What can it mean, this sudden coalescence of disparate dystopian concerns into a single form? In execution, the fourth series is remarkably patchy, even with the abundance of resources and talent that arrived with Black Mirror’s move (after its second season) from the British network Channel 4 to Netflix. As a body of work it’s more interesting than satisfying, although “USS Callister,” the standout episode, is spectacular, while “Hang the DJ” has the kind of winning optimism that made Season 3’s Emmy-winning “San Junipero” such a hit. The cast and crew involved this time around range from Jodie Foster (who directed “Arkangel”) to Jesse Plemons to Andrea Riseborough to David Slade. But the problem now is the writing. Some episodes (“Crocodile”) sacrifice plausibility and character development for tenuous moralizing that ultimately makes no sense. Others (“Arkangel”) are predictable at best and sometimes tediously bleak.

It’s not uncommon for Black Mirror episodes to feel like they begin and end with a clever idea—something that starts as a neat trick or a devious twist but fails to go much further. Season 3’s “Playtest,” which used the generic framework of horror to imagine the potential disaster of an immersive video game, never found its way beyond anything more than a concept, ending with a clunky thud. “Black Museum,” the final episode of the new season, doesn’t disappoint in its conclusion, but it takes such a roundabout way of getting there that you wonder what it’s all been in the service of. Without giving too much away, the narrative is an excuse to revisit Black Mirror’s greatest hits, via a grisly museum in a rural southwestern corner of America. The exhibits are artifacts from notorious crimes of the recent past; most nod back to previous chapters of the show’s history.

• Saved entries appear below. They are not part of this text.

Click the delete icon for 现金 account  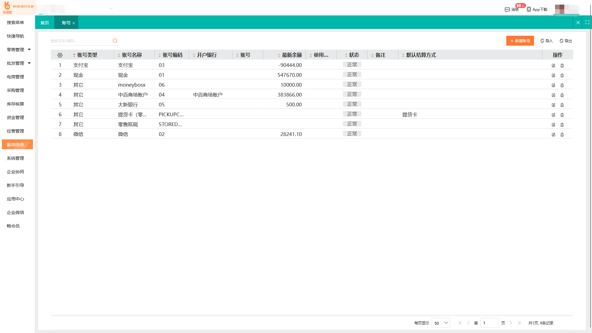pos(562,75)
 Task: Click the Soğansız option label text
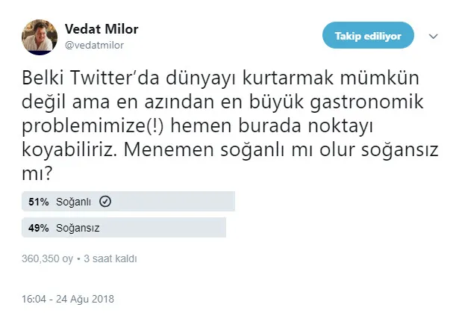77,227
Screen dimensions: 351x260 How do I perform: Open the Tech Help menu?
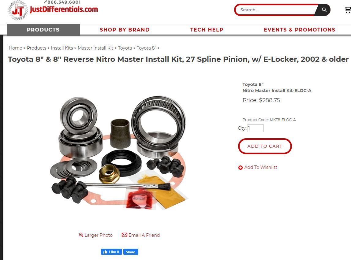pos(207,30)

The episode’s frame is a wink to audience members who love finding Easter eggs hidden in the show’s crevices (Season 3 employed hashtags and news items glimpsed on some characters’ devices to suggest that different episodes were coexisting on the same timeline). But it also feels like a missed opportunity. “Black Museum” is structured around three different stories told by a museum curator to a visiting tourist. As in the episode “White Christmas,” the different stories are all linked, and they converge at the end in surprising fashion. But it’s frustrating to see all these nods to previous stories when the show doesn’t ultimately dig into them. Why acknowledge that the Black Mirror universe exists at all if you’re not going to do anything with it to expand its cautionary vision?

The show’s confluence around the question of digital consciousness feels similarly futile. It’s fascinating to see all these threads come together, but it would be even more so if they formed something of substance. “Black Museum” feels akin to the series’s fascination with the song “Anyone Who Knows What Love Is (Will Understand)”—a phenomenon to be noted, but not one that has an obvious interpretation. It’s a common feature rather than a statement. Otherwise, Black Mirror’s most reliable trait would be the assertion that everyone in the future lives in vast, glass-walled mansions in nondescript isolated locations.

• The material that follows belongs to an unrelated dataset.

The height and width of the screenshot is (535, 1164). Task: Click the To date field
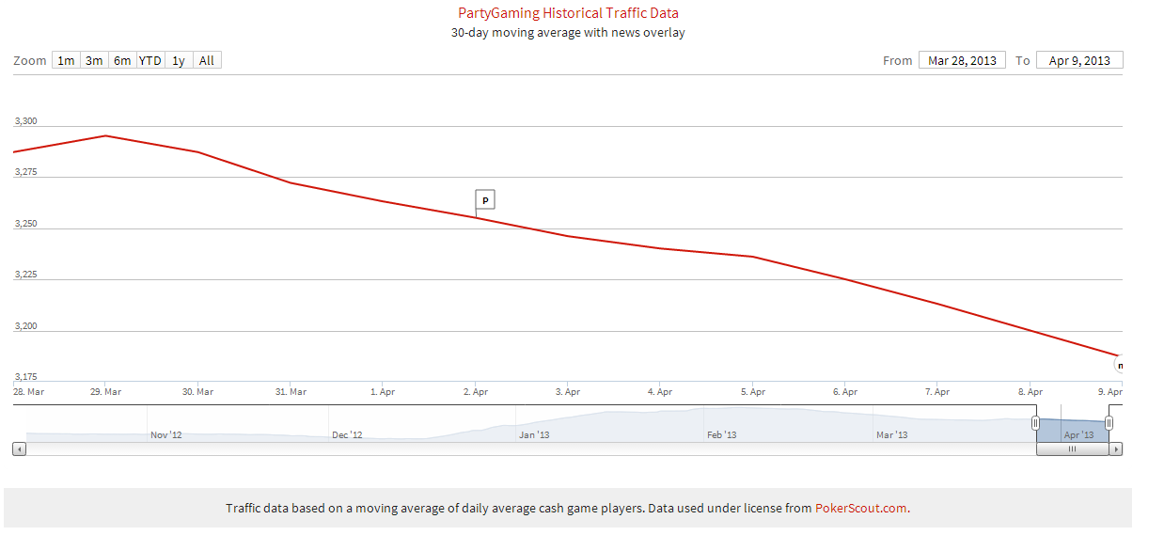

When the show’s at its most ingenious, as “USS Callister” testifies, there’s not much that’s better. It can spark everything from subtle, shivery suspicions about inanimate devices to profound fear and despair about the reality that we’re already living in. And its worldbuilding is its biggest strength, which is why it would be so gratifying to see the show’s other ambitions expand. The locale of “Crocodile,” for example, is chilly, meticulous, and carefully constructed, making the episode’s weak characterization even more maddening. Black Mirror is equipped with extravagant imagination when it comes to the human race. How can it not have a better sense that the things we’re actually capable of doing are terrifying enough?